*Job*. Copy every one of these records word for word, with nothing changed.

───

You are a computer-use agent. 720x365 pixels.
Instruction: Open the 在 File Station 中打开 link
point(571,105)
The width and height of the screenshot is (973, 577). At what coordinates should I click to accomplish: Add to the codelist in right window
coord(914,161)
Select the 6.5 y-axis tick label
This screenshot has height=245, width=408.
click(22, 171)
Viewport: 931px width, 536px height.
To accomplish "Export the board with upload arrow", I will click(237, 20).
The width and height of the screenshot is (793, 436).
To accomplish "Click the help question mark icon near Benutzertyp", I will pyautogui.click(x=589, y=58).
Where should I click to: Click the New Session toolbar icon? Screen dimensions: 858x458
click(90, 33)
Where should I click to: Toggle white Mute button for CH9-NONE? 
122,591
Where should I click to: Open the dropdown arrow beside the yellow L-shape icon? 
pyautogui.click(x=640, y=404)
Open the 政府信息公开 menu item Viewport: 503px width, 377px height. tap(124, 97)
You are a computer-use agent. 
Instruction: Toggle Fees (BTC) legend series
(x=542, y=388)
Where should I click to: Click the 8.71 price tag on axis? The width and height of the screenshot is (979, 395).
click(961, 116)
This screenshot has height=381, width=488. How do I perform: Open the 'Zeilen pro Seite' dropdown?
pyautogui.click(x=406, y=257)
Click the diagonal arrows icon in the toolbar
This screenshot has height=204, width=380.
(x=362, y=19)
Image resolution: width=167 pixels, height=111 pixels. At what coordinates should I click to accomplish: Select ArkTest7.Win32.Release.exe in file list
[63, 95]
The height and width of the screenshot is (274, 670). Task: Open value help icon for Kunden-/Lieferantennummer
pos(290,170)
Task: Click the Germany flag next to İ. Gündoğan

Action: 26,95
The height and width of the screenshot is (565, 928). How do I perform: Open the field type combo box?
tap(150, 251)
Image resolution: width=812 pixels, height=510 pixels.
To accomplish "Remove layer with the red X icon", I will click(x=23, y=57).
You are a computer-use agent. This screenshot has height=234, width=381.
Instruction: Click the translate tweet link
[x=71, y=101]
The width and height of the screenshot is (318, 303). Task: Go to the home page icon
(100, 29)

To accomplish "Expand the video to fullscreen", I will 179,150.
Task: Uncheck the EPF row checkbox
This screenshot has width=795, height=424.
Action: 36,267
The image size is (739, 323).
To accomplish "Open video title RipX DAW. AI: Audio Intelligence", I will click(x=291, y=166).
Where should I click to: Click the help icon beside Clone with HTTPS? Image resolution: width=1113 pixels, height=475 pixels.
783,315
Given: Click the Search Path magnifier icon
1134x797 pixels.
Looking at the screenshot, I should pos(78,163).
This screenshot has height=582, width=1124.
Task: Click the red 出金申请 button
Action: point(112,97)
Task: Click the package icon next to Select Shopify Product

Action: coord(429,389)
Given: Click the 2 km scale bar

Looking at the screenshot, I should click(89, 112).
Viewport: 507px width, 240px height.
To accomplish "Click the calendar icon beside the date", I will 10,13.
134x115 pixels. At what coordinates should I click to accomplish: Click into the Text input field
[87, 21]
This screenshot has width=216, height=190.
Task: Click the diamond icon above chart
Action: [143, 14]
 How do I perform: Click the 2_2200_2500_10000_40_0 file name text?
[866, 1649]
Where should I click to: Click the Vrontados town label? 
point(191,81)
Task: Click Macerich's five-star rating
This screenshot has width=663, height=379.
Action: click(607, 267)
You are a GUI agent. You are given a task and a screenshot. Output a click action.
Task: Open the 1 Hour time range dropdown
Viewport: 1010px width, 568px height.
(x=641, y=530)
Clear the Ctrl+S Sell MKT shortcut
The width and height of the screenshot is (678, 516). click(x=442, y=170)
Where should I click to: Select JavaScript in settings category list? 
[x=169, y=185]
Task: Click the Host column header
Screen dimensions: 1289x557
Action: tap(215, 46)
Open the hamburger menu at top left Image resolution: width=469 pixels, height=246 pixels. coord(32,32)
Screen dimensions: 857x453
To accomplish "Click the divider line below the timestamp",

───

*Problem solution*.
You are a computer-use agent. 720x365 pixels.
Instruction: Open the 在 File Station 中打开 link
point(571,105)
The width and height of the screenshot is (973, 577). At what coordinates should I click to accomplish: Add to the codelist in right window
coord(914,161)
Select the 6.5 y-axis tick label
This screenshot has height=245, width=408.
click(22, 171)
Viewport: 931px width, 536px height.
To accomplish "Export the board with upload arrow", I will click(237, 20).
The width and height of the screenshot is (793, 436).
To accomplish "Click the help question mark icon near Benutzertyp", I will pyautogui.click(x=589, y=58).
Where should I click to: Click the New Session toolbar icon? Screen dimensions: 858x458
click(90, 33)
Where should I click to: Toggle white Mute button for CH9-NONE? 
122,591
Where should I click to: Open the dropdown arrow beside the yellow L-shape icon? 
pyautogui.click(x=640, y=404)
Open the 政府信息公开 menu item Viewport: 503px width, 377px height. tap(124, 97)
You are a computer-use agent. 
Instruction: Toggle Fees (BTC) legend series
(x=542, y=388)
Where should I click to: Click the 8.71 price tag on axis? The width and height of the screenshot is (979, 395).
click(961, 116)
This screenshot has height=381, width=488. How do I perform: Open the 'Zeilen pro Seite' dropdown?
pyautogui.click(x=406, y=257)
Click the diagonal arrows icon in the toolbar
This screenshot has height=204, width=380.
(x=362, y=19)
Image resolution: width=167 pixels, height=111 pixels. At what coordinates should I click to accomplish: Select ArkTest7.Win32.Release.exe in file list
[63, 95]
The height and width of the screenshot is (274, 670). Task: Open value help icon for Kunden-/Lieferantennummer
pos(290,170)
Task: Click the Germany flag next to İ. Gündoğan

Action: 26,95
The height and width of the screenshot is (565, 928). How do I perform: Open the field type combo box?
tap(150, 251)
Image resolution: width=812 pixels, height=510 pixels.
To accomplish "Remove layer with the red X icon", I will click(x=23, y=57).
You are a computer-use agent. This screenshot has height=234, width=381.
Instruction: Click the translate tweet link
[x=71, y=101]
The width and height of the screenshot is (318, 303). Task: Go to the home page icon
(100, 29)

To accomplish "Expand the video to fullscreen", I will 179,150.
Task: Uncheck the EPF row checkbox
This screenshot has width=795, height=424.
Action: 36,267
The image size is (739, 323).
To accomplish "Open video title RipX DAW. AI: Audio Intelligence", I will click(x=291, y=166).
Where should I click to: Click the help icon beside Clone with HTTPS? Image resolution: width=1113 pixels, height=475 pixels.
783,315
Given: Click the Search Path magnifier icon
1134x797 pixels.
Looking at the screenshot, I should pos(78,163).
This screenshot has height=582, width=1124.
Task: Click the red 出金申请 button
Action: point(112,97)
Task: Click the package icon next to Select Shopify Product

Action: coord(429,389)
Given: Click the 2 km scale bar

Looking at the screenshot, I should click(89, 112).
Viewport: 507px width, 240px height.
To accomplish "Click the calendar icon beside the date", I will 10,13.
134x115 pixels. At what coordinates should I click to accomplish: Click into the Text input field
[87, 21]
This screenshot has width=216, height=190.
Task: Click the diamond icon above chart
Action: [143, 14]
 How do I perform: Click the 2_2200_2500_10000_40_0 file name text?
[866, 1649]
Where should I click to: Click the Vrontados town label? 
point(191,81)
Task: Click Macerich's five-star rating
This screenshot has width=663, height=379.
Action: click(607, 267)
You are a GUI agent. You are given a task and a screenshot. Output a click action.
Task: Open the 1 Hour time range dropdown
Viewport: 1010px width, 568px height.
(x=641, y=530)
Clear the Ctrl+S Sell MKT shortcut
The width and height of the screenshot is (678, 516). click(x=442, y=170)
Where should I click to: Select JavaScript in settings category list? 
[x=169, y=185]
Task: Click the Host column header
Screen dimensions: 1289x557
Action: tap(215, 46)
Open the hamburger menu at top left Image resolution: width=469 pixels, height=246 pixels. coord(32,32)
Screen dimensions: 857x453
To accomplish "Click the divider line below the timestamp",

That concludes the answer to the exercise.